Present the records below as a numbered list and leave out every blank line.

━━━ Information supplied ━━━

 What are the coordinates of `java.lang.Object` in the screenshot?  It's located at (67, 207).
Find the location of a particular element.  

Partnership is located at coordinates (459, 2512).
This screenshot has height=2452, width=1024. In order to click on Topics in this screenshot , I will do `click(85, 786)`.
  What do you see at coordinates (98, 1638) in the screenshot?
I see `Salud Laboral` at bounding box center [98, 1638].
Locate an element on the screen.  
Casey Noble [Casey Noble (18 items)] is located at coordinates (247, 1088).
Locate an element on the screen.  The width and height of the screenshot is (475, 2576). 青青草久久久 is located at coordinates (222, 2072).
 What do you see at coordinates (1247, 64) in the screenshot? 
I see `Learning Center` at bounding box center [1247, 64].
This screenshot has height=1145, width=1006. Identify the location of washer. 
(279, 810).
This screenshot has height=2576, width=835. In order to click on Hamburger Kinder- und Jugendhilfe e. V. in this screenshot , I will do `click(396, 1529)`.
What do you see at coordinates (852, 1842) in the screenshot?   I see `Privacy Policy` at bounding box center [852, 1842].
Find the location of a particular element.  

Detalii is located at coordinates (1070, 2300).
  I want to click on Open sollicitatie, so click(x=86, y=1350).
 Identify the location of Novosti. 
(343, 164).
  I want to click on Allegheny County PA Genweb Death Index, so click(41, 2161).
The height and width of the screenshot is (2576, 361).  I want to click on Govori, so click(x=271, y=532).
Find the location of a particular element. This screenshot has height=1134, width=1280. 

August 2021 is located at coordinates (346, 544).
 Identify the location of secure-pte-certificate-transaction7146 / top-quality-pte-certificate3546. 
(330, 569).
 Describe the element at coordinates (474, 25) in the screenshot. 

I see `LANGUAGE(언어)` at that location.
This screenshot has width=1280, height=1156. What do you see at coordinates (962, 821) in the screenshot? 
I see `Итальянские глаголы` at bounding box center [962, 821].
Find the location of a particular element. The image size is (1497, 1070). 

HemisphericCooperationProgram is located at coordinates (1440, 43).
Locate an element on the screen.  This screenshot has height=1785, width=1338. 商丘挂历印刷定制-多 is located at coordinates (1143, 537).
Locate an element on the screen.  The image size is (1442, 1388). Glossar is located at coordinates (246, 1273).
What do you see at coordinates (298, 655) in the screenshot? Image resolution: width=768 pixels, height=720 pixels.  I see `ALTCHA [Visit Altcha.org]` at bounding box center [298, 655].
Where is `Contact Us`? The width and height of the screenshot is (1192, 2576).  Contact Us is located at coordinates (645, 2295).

━━━

Final answer
1.  What are the coordinates of `java.lang.Object` in the screenshot?  It's located at (67, 207).
2. Find the location of a particular element.  
3. Partnership is located at coordinates (459, 2512).
4. This screenshot has height=2452, width=1024. In order to click on Topics in this screenshot , I will do `click(85, 786)`.
5.   What do you see at coordinates (98, 1638) in the screenshot?
6. I see `Salud Laboral` at bounding box center [98, 1638].
7. Locate an element on the screen.  
8. Casey Noble [Casey Noble (18 items)] is located at coordinates (247, 1088).
9. Locate an element on the screen.  The width and height of the screenshot is (475, 2576). 青青草久久久 is located at coordinates (222, 2072).
10.  What do you see at coordinates (1247, 64) in the screenshot? 
11. I see `Learning Center` at bounding box center [1247, 64].
12. This screenshot has height=1145, width=1006. Identify the location of washer. 
13. (279, 810).
14. This screenshot has height=2576, width=835. In order to click on Hamburger Kinder- und Jugendhilfe e. V. in this screenshot , I will do `click(396, 1529)`.
15. What do you see at coordinates (852, 1842) in the screenshot?   I see `Privacy Policy` at bounding box center [852, 1842].
16. Find the location of a particular element.  
17. Detalii is located at coordinates (1070, 2300).
18.   I want to click on Open sollicitatie, so click(x=86, y=1350).
19.  Identify the location of Novosti. 
20. (343, 164).
21.   I want to click on Allegheny County PA Genweb Death Index, so click(41, 2161).
22. The height and width of the screenshot is (2576, 361).  I want to click on Govori, so click(x=271, y=532).
23. Find the location of a particular element. This screenshot has height=1134, width=1280. 
24. August 2021 is located at coordinates (346, 544).
25.  Identify the location of secure-pte-certificate-transaction7146 / top-quality-pte-certificate3546. 
26. (330, 569).
27.  Describe the element at coordinates (474, 25) in the screenshot. 
28. I see `LANGUAGE(언어)` at that location.
29. This screenshot has width=1280, height=1156. What do you see at coordinates (962, 821) in the screenshot? 
30. I see `Итальянские глаголы` at bounding box center [962, 821].
31. Find the location of a particular element. The image size is (1497, 1070). 
32. HemisphericCooperationProgram is located at coordinates (1440, 43).
33. Locate an element on the screen.  This screenshot has height=1785, width=1338. 商丘挂历印刷定制-多 is located at coordinates (1143, 537).
34. Locate an element on the screen.  The image size is (1442, 1388). Glossar is located at coordinates (246, 1273).
35. What do you see at coordinates (298, 655) in the screenshot? Image resolution: width=768 pixels, height=720 pixels.  I see `ALTCHA [Visit Altcha.org]` at bounding box center [298, 655].
36. Where is `Contact Us`? The width and height of the screenshot is (1192, 2576).  Contact Us is located at coordinates (645, 2295).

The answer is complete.